_DATA RECORDS_.
•••
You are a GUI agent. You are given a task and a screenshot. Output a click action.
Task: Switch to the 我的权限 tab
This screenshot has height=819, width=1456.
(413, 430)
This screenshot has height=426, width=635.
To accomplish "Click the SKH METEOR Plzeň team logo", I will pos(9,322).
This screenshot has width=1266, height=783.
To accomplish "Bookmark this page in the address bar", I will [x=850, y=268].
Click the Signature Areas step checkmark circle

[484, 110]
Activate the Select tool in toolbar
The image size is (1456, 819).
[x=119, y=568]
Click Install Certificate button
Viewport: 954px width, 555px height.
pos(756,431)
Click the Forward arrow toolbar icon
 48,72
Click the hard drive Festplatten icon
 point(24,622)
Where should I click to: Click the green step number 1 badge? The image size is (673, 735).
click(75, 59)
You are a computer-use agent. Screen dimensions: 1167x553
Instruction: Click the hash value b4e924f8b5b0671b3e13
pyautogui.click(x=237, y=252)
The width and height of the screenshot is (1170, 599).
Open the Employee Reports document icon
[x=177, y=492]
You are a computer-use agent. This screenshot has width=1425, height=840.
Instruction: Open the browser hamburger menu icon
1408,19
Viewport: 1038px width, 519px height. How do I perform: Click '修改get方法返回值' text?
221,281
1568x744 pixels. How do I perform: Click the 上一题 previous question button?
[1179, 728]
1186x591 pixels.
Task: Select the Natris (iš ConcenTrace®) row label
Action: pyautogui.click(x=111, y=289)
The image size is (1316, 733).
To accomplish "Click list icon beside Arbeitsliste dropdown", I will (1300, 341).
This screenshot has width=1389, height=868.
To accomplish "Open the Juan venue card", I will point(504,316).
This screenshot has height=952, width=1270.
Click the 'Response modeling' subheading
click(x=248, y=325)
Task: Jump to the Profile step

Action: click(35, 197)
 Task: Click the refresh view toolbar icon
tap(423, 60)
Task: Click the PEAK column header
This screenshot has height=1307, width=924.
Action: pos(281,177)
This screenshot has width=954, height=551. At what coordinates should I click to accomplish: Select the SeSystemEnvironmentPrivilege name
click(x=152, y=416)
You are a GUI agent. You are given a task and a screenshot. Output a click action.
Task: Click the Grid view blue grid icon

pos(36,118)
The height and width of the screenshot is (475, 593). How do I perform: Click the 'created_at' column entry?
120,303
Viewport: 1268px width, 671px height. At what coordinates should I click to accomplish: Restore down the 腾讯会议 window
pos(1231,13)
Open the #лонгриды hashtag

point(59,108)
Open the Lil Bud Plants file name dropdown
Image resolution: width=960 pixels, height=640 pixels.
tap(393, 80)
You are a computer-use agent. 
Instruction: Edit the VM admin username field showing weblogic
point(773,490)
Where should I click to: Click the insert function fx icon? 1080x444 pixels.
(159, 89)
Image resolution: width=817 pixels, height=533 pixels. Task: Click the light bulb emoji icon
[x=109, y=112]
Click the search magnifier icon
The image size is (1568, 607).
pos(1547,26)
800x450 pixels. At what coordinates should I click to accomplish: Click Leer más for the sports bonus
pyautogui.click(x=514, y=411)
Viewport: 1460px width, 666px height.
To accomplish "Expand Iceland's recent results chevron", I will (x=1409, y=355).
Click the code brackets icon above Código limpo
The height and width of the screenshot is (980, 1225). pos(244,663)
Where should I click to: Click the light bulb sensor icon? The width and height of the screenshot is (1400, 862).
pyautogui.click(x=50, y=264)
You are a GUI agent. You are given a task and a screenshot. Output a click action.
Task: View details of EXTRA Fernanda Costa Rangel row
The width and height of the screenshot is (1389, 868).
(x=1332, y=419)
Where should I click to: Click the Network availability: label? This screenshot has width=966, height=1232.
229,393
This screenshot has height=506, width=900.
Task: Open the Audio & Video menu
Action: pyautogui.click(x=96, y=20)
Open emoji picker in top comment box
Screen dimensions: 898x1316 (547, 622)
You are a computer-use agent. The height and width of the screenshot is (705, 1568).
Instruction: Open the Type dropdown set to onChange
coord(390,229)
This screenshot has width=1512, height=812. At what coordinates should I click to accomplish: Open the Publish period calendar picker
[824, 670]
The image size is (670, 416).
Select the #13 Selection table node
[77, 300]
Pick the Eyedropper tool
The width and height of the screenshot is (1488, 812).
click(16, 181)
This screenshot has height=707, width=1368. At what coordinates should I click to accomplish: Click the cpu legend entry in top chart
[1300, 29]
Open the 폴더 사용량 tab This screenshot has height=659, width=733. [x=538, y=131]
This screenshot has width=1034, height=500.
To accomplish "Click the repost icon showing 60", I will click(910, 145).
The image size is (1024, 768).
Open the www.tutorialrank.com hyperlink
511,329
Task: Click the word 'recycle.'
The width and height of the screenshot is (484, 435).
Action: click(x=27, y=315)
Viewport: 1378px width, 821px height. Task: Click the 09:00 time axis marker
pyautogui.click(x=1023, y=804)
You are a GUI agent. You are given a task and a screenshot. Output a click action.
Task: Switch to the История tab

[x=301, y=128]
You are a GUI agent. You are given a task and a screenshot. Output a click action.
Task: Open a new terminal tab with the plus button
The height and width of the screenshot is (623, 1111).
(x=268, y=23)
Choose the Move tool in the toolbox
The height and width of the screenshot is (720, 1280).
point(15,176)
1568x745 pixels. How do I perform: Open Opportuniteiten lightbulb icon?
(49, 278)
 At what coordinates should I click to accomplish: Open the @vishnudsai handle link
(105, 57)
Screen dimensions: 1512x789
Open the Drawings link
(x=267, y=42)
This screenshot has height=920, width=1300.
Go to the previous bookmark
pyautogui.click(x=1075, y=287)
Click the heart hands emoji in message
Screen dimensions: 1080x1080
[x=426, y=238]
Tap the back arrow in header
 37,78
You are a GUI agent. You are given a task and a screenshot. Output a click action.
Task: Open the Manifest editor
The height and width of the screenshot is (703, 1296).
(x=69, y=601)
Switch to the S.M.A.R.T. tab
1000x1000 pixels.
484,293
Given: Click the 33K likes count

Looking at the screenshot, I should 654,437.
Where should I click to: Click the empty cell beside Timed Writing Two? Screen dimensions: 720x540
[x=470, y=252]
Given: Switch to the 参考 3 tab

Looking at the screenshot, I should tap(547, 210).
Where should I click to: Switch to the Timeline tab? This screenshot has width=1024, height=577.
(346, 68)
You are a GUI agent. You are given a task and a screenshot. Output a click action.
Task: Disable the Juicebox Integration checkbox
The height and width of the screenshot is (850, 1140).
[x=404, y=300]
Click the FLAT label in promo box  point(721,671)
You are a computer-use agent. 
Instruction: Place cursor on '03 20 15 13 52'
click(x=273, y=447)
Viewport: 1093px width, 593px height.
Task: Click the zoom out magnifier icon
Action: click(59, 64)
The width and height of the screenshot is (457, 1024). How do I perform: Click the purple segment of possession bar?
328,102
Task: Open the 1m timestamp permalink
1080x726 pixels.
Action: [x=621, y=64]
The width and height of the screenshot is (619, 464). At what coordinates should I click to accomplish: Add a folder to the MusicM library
•••
_ACTIVITY_. Each record should be given again exactly as it reads.

_COMPLETED TASK_.
You are a GUI agent. You are given a task and a screenshot. Output a click action.
Task: Switch to the 我的权限 tab
This screenshot has height=819, width=1456.
(413, 430)
This screenshot has height=426, width=635.
To accomplish "Click the SKH METEOR Plzeň team logo", I will pos(9,322).
This screenshot has width=1266, height=783.
To accomplish "Bookmark this page in the address bar", I will [x=850, y=268].
Click the Signature Areas step checkmark circle

[484, 110]
Activate the Select tool in toolbar
The image size is (1456, 819).
[x=119, y=568]
Click Install Certificate button
Viewport: 954px width, 555px height.
pos(756,431)
Click the Forward arrow toolbar icon
 48,72
Click the hard drive Festplatten icon
 point(24,622)
Where should I click to: Click the green step number 1 badge? The image size is (673, 735).
click(75, 59)
You are a computer-use agent. Screen dimensions: 1167x553
Instruction: Click the hash value b4e924f8b5b0671b3e13
pyautogui.click(x=237, y=252)
The width and height of the screenshot is (1170, 599).
Open the Employee Reports document icon
[x=177, y=492]
You are a computer-use agent. This screenshot has width=1425, height=840.
Instruction: Open the browser hamburger menu icon
1408,19
Viewport: 1038px width, 519px height. How do I perform: Click '修改get方法返回值' text?
221,281
1568x744 pixels. How do I perform: Click the 上一题 previous question button?
[1179, 728]
1186x591 pixels.
Task: Select the Natris (iš ConcenTrace®) row label
Action: pyautogui.click(x=111, y=289)
The image size is (1316, 733).
To accomplish "Click list icon beside Arbeitsliste dropdown", I will (1300, 341).
This screenshot has width=1389, height=868.
To accomplish "Open the Juan venue card", I will point(504,316).
This screenshot has height=952, width=1270.
Click the 'Response modeling' subheading
click(x=248, y=325)
Task: Jump to the Profile step

Action: click(35, 197)
 Task: Click the refresh view toolbar icon
tap(423, 60)
Task: Click the PEAK column header
This screenshot has height=1307, width=924.
Action: pos(281,177)
This screenshot has width=954, height=551. At what coordinates should I click to accomplish: Select the SeSystemEnvironmentPrivilege name
click(x=152, y=416)
You are a GUI agent. You are given a task and a screenshot. Output a click action.
Task: Click the Grid view blue grid icon

pos(36,118)
The height and width of the screenshot is (475, 593). How do I perform: Click the 'created_at' column entry?
120,303
Viewport: 1268px width, 671px height. At what coordinates should I click to accomplish: Restore down the 腾讯会议 window
pos(1231,13)
Open the #лонгриды hashtag

point(59,108)
Open the Lil Bud Plants file name dropdown
Image resolution: width=960 pixels, height=640 pixels.
tap(393, 80)
You are a computer-use agent. 
Instruction: Edit the VM admin username field showing weblogic
point(773,490)
Where should I click to: Click the insert function fx icon? 1080x444 pixels.
(159, 89)
Image resolution: width=817 pixels, height=533 pixels. Task: Click the light bulb emoji icon
[x=109, y=112]
Click the search magnifier icon
The image size is (1568, 607).
pos(1547,26)
800x450 pixels. At what coordinates should I click to accomplish: Click Leer más for the sports bonus
pyautogui.click(x=514, y=411)
Viewport: 1460px width, 666px height.
To accomplish "Expand Iceland's recent results chevron", I will (x=1409, y=355).
Click the code brackets icon above Código limpo
The height and width of the screenshot is (980, 1225). pos(244,663)
Where should I click to: Click the light bulb sensor icon? The width and height of the screenshot is (1400, 862).
pyautogui.click(x=50, y=264)
You are a GUI agent. You are given a task and a screenshot. Output a click action.
Task: View details of EXTRA Fernanda Costa Rangel row
The width and height of the screenshot is (1389, 868).
(x=1332, y=419)
Where should I click to: Click the Network availability: label? This screenshot has width=966, height=1232.
229,393
This screenshot has height=506, width=900.
Task: Open the Audio & Video menu
Action: pyautogui.click(x=96, y=20)
Open emoji picker in top comment box
Screen dimensions: 898x1316 (547, 622)
You are a computer-use agent. The height and width of the screenshot is (705, 1568).
Instruction: Open the Type dropdown set to onChange
coord(390,229)
This screenshot has width=1512, height=812. At what coordinates should I click to accomplish: Open the Publish period calendar picker
[824, 670]
The image size is (670, 416).
Select the #13 Selection table node
[77, 300]
Pick the Eyedropper tool
The width and height of the screenshot is (1488, 812).
click(16, 181)
This screenshot has height=707, width=1368. At what coordinates should I click to accomplish: Click the cpu legend entry in top chart
[1300, 29]
Open the 폴더 사용량 tab This screenshot has height=659, width=733. [x=538, y=131]
This screenshot has width=1034, height=500.
To accomplish "Click the repost icon showing 60", I will click(910, 145).
The image size is (1024, 768).
Open the www.tutorialrank.com hyperlink
511,329
Task: Click the word 'recycle.'
The width and height of the screenshot is (484, 435).
Action: click(x=27, y=315)
Viewport: 1378px width, 821px height. Task: Click the 09:00 time axis marker
pyautogui.click(x=1023, y=804)
You are a GUI agent. You are given a task and a screenshot. Output a click action.
Task: Switch to the История tab

[x=301, y=128]
You are a GUI agent. You are given a task and a screenshot. Output a click action.
Task: Open a new terminal tab with the plus button
The height and width of the screenshot is (623, 1111).
(x=268, y=23)
Choose the Move tool in the toolbox
The height and width of the screenshot is (720, 1280).
point(15,176)
1568x745 pixels. How do I perform: Open Opportuniteiten lightbulb icon?
(49, 278)
 At what coordinates should I click to accomplish: Open the @vishnudsai handle link
(105, 57)
Screen dimensions: 1512x789
Open the Drawings link
(x=267, y=42)
This screenshot has height=920, width=1300.
Go to the previous bookmark
pyautogui.click(x=1075, y=287)
Click the heart hands emoji in message
Screen dimensions: 1080x1080
[x=426, y=238]
Tap the back arrow in header
 37,78
You are a GUI agent. You are given a task and a screenshot. Output a click action.
Task: Open the Manifest editor
The height and width of the screenshot is (703, 1296).
(x=69, y=601)
Switch to the S.M.A.R.T. tab
1000x1000 pixels.
484,293
Given: Click the 33K likes count

Looking at the screenshot, I should 654,437.
Where should I click to: Click the empty cell beside Timed Writing Two? Screen dimensions: 720x540
[x=470, y=252]
Given: Switch to the 参考 3 tab

Looking at the screenshot, I should tap(547, 210).
Where should I click to: Switch to the Timeline tab? This screenshot has width=1024, height=577.
(346, 68)
You are a GUI agent. You are given a task and a screenshot. Output a click action.
Task: Disable the Juicebox Integration checkbox
The height and width of the screenshot is (850, 1140).
[x=404, y=300]
Click the FLAT label in promo box  point(721,671)
You are a computer-use agent. 
Instruction: Place cursor on '03 20 15 13 52'
click(x=273, y=447)
Viewport: 1093px width, 593px height.
Task: Click the zoom out magnifier icon
Action: click(59, 64)
The width and height of the screenshot is (457, 1024). How do I perform: Click the purple segment of possession bar?
328,102
Task: Open the 1m timestamp permalink
1080x726 pixels.
Action: [x=621, y=64]
The width and height of the screenshot is (619, 464). At what coordinates should I click to accomplish: Add a folder to the MusicM library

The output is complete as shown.